(Data excerpts)
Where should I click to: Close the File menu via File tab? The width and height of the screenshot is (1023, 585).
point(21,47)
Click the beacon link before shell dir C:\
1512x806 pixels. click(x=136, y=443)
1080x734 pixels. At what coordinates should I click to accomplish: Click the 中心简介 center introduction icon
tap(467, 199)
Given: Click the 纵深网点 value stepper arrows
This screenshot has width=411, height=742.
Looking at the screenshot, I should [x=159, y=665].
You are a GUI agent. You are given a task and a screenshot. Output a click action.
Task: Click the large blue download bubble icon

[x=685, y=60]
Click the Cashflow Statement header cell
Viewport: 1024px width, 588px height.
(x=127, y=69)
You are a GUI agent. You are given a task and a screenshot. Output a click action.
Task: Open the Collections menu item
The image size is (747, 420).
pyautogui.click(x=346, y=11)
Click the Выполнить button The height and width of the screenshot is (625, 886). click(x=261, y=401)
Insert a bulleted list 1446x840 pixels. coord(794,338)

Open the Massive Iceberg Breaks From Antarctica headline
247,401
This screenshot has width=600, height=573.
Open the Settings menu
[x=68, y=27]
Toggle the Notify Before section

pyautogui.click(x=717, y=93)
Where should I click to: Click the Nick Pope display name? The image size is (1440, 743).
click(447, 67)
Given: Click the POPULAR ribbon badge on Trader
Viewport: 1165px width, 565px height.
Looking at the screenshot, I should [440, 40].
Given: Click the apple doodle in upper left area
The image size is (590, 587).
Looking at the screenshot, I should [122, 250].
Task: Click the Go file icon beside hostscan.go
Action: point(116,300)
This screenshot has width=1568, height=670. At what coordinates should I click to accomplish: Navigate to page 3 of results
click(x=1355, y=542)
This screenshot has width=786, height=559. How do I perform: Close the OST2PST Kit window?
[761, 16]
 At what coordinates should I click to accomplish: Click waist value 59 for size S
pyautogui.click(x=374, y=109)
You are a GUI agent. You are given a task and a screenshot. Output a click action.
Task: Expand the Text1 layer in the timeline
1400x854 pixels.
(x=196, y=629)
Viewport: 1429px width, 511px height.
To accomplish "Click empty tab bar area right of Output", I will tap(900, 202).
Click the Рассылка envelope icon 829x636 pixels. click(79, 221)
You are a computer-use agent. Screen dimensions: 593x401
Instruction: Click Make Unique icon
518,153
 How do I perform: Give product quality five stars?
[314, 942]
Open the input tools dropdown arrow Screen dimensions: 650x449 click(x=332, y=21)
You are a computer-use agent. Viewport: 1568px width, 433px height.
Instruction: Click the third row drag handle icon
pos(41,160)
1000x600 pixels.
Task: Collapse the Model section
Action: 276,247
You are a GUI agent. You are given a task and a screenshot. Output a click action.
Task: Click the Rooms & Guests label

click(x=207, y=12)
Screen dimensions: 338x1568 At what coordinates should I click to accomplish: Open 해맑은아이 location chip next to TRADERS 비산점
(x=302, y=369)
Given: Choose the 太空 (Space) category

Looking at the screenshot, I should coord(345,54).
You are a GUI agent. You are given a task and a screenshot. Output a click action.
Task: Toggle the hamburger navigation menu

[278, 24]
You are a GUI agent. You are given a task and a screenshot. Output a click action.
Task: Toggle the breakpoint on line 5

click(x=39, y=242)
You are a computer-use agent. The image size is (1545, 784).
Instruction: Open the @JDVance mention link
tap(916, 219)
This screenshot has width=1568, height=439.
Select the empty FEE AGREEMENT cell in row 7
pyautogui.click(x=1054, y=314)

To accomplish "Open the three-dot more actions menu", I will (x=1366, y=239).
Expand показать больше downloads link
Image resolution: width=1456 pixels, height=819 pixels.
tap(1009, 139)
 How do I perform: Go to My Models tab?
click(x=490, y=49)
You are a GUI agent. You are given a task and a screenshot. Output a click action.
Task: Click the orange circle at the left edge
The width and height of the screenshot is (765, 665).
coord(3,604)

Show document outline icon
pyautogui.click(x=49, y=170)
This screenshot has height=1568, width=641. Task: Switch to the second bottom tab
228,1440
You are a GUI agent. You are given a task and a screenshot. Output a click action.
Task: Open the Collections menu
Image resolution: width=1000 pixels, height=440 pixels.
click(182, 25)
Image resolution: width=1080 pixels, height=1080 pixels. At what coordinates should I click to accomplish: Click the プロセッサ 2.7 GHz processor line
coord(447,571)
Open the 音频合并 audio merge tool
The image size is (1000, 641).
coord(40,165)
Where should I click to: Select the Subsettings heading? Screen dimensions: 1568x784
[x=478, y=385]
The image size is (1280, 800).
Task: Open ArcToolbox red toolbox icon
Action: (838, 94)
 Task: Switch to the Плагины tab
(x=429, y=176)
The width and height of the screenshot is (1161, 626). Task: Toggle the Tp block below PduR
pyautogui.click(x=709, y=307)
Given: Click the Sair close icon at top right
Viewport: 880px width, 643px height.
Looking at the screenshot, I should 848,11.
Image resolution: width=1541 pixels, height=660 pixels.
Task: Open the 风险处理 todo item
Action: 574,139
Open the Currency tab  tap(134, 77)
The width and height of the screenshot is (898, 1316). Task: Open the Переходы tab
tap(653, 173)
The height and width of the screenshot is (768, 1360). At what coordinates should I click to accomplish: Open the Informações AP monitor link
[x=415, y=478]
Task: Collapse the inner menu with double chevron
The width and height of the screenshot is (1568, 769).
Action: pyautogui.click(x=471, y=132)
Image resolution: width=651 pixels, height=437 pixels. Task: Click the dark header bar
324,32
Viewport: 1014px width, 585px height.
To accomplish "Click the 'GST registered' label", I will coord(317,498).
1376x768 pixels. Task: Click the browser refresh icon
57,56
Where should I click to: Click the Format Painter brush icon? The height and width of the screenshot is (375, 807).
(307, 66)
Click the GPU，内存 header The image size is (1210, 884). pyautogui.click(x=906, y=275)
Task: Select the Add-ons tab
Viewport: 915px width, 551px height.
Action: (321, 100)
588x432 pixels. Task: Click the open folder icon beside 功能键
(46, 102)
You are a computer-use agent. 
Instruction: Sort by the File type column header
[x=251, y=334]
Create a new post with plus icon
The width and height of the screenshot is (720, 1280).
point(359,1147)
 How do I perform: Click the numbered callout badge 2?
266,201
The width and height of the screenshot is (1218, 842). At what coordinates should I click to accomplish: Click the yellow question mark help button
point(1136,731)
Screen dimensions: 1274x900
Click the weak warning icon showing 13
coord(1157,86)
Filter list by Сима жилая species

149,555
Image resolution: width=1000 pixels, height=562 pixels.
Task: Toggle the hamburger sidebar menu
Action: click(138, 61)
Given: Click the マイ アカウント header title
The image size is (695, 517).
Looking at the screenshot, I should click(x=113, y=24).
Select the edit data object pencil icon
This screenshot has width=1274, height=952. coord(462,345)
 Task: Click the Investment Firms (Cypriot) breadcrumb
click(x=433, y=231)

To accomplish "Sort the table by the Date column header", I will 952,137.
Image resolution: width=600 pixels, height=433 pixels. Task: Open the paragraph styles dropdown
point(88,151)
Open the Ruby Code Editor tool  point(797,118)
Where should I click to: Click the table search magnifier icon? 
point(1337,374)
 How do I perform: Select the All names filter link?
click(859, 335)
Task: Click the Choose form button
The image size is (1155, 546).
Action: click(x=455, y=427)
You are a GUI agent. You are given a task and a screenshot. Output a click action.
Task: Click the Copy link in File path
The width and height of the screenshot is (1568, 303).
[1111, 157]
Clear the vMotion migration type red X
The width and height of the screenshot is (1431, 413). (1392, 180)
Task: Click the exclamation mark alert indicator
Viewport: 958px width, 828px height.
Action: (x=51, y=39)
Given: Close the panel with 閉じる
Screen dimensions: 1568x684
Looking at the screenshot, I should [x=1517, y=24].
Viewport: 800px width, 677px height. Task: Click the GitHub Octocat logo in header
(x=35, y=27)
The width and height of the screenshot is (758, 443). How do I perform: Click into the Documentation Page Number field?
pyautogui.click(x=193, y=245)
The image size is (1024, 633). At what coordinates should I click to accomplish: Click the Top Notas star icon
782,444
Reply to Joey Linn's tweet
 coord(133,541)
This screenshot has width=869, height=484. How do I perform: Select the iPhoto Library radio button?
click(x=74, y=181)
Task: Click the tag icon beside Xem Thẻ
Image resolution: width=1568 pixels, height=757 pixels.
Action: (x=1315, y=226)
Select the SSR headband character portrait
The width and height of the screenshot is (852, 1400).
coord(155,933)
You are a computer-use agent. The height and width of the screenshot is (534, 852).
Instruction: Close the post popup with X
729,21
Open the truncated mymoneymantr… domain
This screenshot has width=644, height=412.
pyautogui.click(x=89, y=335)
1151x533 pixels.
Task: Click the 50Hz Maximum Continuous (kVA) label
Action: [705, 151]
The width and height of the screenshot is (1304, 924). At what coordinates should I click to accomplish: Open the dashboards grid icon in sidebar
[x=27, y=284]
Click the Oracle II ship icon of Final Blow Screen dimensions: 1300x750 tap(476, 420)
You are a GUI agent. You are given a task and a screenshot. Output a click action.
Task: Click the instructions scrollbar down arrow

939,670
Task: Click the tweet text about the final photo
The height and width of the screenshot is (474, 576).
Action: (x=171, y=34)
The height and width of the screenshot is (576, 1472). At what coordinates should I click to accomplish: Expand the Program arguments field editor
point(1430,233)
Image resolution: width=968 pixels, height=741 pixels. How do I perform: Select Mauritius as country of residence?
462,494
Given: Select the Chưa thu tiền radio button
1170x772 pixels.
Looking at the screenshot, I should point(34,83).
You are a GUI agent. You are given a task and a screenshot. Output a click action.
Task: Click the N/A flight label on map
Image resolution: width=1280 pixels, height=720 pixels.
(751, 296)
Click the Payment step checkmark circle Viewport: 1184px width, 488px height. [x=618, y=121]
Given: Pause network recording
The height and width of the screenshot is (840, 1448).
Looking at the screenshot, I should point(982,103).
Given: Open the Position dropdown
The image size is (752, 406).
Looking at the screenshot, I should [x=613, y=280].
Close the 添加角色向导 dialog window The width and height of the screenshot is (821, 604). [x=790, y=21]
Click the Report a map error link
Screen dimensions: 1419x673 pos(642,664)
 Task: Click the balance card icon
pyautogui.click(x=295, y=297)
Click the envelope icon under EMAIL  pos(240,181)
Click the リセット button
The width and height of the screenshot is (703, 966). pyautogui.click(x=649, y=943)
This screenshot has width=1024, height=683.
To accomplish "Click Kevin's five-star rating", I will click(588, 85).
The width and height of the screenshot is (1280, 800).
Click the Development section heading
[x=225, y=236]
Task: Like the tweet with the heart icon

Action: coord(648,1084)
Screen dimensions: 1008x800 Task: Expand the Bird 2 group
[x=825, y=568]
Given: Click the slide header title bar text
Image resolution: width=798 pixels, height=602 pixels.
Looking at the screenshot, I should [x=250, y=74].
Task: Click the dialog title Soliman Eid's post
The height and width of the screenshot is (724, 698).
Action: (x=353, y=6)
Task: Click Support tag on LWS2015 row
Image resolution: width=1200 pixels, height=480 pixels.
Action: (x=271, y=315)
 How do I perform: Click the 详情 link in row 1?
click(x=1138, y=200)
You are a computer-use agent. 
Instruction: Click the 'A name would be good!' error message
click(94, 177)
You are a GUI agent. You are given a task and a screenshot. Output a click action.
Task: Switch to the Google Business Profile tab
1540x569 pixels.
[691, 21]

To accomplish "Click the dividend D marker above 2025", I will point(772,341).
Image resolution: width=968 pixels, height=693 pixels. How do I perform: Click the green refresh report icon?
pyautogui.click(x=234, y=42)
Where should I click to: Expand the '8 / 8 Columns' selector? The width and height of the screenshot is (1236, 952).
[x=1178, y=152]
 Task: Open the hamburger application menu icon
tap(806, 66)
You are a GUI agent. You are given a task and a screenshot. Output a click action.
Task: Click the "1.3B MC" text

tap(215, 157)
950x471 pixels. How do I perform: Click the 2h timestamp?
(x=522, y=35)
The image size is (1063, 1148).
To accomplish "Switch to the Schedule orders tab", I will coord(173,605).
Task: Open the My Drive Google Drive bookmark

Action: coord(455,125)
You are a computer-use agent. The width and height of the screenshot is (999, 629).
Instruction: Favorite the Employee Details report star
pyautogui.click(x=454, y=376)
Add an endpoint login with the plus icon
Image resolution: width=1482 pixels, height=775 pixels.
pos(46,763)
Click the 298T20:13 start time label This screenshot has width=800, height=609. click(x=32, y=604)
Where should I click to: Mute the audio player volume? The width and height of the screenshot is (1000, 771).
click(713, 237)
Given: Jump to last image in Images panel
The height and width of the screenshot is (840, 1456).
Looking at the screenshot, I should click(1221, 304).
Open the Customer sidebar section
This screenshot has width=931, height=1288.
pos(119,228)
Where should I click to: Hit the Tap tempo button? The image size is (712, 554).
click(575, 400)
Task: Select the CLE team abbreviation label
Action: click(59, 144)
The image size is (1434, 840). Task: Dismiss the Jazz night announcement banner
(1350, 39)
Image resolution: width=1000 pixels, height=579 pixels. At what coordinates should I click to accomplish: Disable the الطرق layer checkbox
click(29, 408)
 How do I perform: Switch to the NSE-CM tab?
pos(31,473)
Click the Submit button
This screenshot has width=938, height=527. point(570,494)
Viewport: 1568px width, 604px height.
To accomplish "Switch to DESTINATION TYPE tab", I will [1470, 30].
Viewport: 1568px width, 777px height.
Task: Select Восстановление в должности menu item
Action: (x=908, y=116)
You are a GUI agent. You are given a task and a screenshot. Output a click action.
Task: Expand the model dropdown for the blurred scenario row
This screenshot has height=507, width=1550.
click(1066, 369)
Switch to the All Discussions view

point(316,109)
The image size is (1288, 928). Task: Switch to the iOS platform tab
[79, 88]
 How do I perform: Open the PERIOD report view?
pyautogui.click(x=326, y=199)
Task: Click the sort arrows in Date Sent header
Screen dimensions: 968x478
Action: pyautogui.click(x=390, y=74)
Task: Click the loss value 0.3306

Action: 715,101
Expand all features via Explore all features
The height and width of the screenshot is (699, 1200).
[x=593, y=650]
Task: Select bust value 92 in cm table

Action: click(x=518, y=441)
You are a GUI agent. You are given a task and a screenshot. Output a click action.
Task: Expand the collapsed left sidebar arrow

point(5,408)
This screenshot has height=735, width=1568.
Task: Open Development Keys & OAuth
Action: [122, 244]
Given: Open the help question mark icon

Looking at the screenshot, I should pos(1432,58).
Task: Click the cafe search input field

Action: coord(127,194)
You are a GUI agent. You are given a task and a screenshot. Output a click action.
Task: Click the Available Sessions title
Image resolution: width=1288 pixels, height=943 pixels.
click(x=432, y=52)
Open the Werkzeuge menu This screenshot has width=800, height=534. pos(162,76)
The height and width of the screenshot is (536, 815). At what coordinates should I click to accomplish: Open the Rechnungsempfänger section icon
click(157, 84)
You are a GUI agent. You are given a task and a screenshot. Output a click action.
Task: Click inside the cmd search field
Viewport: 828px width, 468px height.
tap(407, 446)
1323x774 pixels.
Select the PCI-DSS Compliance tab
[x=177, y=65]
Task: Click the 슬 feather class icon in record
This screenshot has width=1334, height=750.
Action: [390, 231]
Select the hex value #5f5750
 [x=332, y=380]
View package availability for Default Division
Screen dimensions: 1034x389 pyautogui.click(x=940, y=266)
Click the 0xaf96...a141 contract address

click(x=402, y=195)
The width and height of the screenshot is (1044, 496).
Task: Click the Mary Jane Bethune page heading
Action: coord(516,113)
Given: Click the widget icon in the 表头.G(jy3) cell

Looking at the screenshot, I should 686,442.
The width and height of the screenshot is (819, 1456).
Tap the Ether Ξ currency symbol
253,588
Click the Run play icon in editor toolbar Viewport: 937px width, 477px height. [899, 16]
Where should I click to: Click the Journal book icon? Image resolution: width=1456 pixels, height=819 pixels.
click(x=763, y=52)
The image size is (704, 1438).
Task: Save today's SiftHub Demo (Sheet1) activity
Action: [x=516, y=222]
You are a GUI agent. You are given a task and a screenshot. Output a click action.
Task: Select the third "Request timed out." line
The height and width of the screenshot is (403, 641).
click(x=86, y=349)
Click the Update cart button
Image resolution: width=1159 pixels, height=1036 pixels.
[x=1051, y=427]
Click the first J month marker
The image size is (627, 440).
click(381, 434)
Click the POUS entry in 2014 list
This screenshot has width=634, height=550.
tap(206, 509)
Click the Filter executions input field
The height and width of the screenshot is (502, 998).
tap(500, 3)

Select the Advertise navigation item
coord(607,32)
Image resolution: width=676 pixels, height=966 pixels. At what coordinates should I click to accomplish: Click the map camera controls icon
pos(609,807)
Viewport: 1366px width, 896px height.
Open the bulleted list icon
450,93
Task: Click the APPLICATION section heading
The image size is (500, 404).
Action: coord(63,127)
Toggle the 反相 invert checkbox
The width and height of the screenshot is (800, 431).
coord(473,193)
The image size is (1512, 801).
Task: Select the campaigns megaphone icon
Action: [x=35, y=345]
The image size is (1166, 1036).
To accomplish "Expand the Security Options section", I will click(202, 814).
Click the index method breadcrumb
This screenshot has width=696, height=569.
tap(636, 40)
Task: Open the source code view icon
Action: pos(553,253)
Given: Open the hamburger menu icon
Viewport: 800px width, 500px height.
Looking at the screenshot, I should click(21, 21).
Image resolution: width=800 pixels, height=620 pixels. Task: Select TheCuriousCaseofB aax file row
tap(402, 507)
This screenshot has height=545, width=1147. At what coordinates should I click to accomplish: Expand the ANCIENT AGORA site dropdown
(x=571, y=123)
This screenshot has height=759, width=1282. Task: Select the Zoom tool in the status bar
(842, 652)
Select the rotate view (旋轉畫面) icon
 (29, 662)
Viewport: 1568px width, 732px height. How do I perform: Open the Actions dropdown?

> [Task to carry out] A single number is needed: the count of lines in the records that include "area".

> [Written response] 2